Der junge Mann, der Fremde, der geflüchtete Mensch, senkt den Kopf. Wie wird es weitergehen? Als er das erste Mal die Kreuzzeremonie sah, war er fasziniert: Die Kamera schwenkt über die schmalen Schluchten der Gebäude entlang, wo der schwarze Jesus einmal im Jahr auf den Schultern der einheimischen Männer durch das Dorf getragen wird. Mit vereinigten Kräften wird das schwere Konstrukt den Berg hinunter und wieder hinauf gehievt. Auch die schwarzen Männer glauben an Gott. Wenn Gott nicht wäre, wären sie bei der Flucht über das Meer vielleicht schon längst gestorben ... Der junge Mann nimmt sich ein Herz und sucht den Pfarrer auf: Ob es möglich ist, das er bei der nächsten Zeremonie den Jesus auch auf seinen Schultern mittragen darf? Als Symbol für ein Miteinander? 

Fazit

Bereits seit 2009 unterstützt Luca Lucchesi Wim Wenders als Regieassistent, Editor und Kameramann. „A Black Jesus“ ist sein erster dokumentarischer Langfilm als Regisseur, in welchem er drei Jahre die Menschen in seinem Heimatdorf begleitet hat und dabei nicht nur beeindruckende Aufnahmen der Landschaft sowie der Atmosphäre innerhalb des Dorfes einfangen konnte. Besonders seine eigene Nähe zu den Menschen spürt man in den zwischenmenschlichen Momenten, die liebevoll und leicht melancholisch die Probleme vieler heutiger Gesellschaften einfangen, ohne dabei jemanden aufgrund seiner Meinung an den Pranger zu stellen: Die Abneigung hat Charme, wenn auch mit einem manchmal schalen Beigeschmack. Dabei wird immer wieder in kleinen, unaufdringlichen Details das Thema aufgegriffen: So kommt der Zuschauer zusammen mit den dunkelhäutigen Männern – in der Rolle des Fremden – über das Meer im Dorf an, und man erfährt als Erstes das Aufbegehren und die Ablehnung, die sich nach und nach mit einem Einleben und Kennenlernen harmonisiert. Fast nebenbei erfährt man die Geschichte, wie das Kreuz eigentlich selbst nach Siculiana gekommen sein soll, und erlebt weitere Feste und Feiern, die intensiv Nächstenliebe und Gastfreundschaft zelebrieren. So entsteht mit dem Einfühlen in die Strukturen des Dorfes ein Gefühl von Heimat.
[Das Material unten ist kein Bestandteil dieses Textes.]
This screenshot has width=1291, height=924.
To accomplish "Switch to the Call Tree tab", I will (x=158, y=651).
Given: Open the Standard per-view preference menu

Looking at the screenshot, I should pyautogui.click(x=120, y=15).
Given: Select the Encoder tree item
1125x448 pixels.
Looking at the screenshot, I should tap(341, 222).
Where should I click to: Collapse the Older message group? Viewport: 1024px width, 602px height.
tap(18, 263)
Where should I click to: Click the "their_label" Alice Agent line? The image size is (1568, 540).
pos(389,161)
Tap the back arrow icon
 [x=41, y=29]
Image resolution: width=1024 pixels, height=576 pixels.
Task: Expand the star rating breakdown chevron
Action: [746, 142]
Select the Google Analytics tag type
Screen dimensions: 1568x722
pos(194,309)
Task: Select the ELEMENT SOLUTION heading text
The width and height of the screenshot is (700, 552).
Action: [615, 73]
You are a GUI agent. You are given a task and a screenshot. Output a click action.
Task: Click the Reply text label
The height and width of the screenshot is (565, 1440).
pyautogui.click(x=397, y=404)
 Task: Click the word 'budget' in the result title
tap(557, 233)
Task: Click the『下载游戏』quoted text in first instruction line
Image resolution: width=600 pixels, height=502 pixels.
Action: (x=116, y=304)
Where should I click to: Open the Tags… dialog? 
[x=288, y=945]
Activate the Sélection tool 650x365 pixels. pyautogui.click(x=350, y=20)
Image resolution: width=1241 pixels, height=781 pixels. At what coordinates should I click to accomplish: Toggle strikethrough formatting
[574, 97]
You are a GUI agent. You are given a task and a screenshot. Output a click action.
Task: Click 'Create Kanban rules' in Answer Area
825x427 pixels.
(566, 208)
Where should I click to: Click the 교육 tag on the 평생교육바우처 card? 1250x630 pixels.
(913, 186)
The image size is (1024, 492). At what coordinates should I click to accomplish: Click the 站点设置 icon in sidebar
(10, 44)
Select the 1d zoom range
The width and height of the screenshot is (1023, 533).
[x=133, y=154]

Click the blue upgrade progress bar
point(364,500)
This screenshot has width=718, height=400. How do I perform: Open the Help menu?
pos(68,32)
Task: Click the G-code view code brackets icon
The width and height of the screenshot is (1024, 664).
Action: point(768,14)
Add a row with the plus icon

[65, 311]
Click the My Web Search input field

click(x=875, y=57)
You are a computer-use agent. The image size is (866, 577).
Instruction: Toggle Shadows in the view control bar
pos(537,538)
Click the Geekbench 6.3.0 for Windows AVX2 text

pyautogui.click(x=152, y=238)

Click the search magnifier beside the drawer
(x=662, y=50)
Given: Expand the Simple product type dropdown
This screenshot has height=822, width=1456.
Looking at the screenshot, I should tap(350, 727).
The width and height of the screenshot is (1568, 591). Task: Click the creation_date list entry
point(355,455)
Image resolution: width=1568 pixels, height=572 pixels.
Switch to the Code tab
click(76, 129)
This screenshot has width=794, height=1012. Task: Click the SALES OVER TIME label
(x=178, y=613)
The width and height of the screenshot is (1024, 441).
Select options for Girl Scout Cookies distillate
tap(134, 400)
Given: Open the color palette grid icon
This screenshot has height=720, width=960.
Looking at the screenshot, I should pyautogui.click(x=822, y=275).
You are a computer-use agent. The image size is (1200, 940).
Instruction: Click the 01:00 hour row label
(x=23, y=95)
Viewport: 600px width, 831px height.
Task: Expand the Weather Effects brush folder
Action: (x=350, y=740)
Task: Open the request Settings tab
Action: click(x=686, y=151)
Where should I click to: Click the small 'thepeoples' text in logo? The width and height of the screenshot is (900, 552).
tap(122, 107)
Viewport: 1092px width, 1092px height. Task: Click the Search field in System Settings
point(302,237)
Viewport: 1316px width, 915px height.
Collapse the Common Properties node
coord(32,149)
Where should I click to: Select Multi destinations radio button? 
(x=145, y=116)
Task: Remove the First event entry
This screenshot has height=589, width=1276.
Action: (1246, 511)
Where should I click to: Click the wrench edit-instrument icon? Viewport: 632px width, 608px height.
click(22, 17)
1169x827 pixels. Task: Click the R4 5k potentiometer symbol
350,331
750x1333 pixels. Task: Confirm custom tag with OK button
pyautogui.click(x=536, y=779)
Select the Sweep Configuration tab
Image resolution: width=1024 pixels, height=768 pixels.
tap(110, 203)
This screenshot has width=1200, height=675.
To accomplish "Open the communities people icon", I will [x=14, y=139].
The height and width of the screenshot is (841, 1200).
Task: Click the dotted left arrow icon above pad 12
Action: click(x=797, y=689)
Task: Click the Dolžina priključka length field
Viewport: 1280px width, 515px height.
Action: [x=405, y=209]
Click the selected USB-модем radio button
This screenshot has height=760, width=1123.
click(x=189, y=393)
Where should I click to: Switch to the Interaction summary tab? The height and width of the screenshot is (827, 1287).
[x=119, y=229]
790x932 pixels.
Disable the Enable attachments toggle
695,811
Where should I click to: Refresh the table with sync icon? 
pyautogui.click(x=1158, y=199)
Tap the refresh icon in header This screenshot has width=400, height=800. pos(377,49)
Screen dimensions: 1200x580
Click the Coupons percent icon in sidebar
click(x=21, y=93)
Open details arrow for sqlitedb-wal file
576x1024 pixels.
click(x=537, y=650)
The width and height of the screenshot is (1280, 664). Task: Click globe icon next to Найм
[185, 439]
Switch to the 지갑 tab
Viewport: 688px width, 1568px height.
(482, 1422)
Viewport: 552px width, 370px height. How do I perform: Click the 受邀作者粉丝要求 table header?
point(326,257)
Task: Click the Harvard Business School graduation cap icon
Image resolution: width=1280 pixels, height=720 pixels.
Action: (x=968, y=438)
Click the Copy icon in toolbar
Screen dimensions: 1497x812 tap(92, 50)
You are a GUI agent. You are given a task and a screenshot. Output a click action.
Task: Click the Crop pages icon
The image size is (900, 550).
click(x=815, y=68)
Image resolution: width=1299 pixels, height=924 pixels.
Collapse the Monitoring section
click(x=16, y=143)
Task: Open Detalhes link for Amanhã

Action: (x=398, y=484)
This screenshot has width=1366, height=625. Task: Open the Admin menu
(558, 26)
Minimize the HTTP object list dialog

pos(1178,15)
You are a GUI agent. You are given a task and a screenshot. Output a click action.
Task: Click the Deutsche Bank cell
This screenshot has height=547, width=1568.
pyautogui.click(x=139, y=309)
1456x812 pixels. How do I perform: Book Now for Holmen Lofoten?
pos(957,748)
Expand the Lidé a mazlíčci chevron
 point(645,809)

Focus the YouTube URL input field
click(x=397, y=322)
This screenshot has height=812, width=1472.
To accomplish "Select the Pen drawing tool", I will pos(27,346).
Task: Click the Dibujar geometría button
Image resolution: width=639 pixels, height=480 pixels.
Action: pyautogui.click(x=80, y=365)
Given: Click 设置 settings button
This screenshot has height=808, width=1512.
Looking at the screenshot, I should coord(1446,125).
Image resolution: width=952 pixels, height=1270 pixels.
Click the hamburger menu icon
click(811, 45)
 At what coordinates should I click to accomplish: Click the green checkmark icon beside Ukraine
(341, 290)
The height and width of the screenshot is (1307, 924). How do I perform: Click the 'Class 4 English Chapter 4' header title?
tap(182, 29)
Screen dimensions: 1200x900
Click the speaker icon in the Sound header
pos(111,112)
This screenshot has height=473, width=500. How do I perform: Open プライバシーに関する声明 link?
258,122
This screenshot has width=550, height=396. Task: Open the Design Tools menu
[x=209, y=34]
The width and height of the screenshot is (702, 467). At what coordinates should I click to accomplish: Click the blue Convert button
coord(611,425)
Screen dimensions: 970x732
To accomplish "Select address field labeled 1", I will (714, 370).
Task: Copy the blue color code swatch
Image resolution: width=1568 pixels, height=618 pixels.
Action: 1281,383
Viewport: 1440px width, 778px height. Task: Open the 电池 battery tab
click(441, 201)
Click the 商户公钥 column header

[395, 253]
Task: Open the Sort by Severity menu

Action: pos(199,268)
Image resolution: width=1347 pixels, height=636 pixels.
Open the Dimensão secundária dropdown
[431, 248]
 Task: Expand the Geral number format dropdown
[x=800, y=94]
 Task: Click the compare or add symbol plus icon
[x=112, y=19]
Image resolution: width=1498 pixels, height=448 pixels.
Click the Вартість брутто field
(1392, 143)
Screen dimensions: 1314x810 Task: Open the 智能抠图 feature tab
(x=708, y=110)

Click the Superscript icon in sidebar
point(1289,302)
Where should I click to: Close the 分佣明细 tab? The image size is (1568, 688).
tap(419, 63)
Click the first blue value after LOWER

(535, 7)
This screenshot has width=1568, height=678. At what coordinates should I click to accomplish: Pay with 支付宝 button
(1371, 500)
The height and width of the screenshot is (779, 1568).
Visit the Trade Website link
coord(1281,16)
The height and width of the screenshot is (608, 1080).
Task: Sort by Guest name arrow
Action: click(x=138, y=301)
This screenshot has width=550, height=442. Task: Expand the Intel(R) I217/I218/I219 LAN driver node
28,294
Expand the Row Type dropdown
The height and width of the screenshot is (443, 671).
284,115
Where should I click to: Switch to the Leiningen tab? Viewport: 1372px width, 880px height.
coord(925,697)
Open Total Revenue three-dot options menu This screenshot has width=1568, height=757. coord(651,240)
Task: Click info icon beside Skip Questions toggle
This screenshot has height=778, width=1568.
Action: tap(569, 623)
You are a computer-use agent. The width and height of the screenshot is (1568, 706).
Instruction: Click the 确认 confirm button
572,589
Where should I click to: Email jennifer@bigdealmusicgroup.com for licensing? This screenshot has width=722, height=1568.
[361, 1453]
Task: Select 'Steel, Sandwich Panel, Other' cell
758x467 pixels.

Umso bitterer verbleibt der Film am Ende in der Realität verortet, wo Gefühl, Symbol und eigentliche Geste oft nicht unbedingt ineinandergreifen. 



Der von Wim Wenders produzierte Film »A Black Jesus« lief unter anderem auf dem DOK Leipzig 2020 und eröffnete sehenswert das 42. Filmfestival Max Ophüls Preis 2021.